* [DATA SHOWN]:
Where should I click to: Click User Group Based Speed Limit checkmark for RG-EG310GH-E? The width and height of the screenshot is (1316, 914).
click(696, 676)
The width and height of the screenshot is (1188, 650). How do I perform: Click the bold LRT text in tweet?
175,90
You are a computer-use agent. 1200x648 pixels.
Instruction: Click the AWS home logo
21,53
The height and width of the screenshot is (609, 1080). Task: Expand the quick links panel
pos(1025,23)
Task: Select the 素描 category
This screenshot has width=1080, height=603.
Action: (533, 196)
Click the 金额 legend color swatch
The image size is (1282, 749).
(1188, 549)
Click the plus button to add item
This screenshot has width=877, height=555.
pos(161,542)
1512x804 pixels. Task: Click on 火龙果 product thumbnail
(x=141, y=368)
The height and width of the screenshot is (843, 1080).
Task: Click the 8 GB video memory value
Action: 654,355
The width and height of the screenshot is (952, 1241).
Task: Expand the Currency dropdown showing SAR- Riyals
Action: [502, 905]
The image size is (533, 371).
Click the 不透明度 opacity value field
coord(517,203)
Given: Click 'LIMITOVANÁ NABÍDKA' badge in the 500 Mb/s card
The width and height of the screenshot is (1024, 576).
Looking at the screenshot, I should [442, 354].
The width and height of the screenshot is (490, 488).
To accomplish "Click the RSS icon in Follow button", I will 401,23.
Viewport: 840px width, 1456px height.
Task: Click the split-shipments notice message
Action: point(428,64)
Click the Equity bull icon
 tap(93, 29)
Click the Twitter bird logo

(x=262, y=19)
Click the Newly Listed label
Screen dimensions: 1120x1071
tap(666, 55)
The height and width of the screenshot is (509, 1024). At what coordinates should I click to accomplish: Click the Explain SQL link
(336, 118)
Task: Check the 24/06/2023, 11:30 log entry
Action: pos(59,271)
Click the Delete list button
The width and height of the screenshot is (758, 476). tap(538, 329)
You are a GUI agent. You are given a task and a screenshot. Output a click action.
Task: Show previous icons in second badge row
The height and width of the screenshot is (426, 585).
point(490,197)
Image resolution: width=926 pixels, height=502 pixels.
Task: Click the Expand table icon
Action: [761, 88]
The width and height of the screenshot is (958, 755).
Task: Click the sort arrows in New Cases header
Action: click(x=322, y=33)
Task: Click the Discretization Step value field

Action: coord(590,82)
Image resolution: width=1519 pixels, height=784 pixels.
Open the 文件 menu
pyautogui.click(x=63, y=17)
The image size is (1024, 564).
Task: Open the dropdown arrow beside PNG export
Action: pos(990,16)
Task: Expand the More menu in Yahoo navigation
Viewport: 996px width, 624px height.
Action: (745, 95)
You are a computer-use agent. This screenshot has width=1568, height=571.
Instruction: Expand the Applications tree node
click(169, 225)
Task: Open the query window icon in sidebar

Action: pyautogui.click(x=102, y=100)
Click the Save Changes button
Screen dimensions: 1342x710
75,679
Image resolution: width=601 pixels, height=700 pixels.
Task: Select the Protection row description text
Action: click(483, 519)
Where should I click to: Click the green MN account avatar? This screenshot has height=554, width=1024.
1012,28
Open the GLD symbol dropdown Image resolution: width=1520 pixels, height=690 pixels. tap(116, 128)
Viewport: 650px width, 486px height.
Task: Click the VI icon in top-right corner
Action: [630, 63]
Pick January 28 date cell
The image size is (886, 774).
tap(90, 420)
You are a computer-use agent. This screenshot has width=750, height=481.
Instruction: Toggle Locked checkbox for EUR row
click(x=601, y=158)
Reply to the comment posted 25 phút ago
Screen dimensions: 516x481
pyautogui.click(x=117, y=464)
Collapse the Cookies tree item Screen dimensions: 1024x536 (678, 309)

* [PROBLEM STATEMENT]: Work out how many lines of the listing above include the word "agent". Report only the number.

* [TASK RESULT]: 4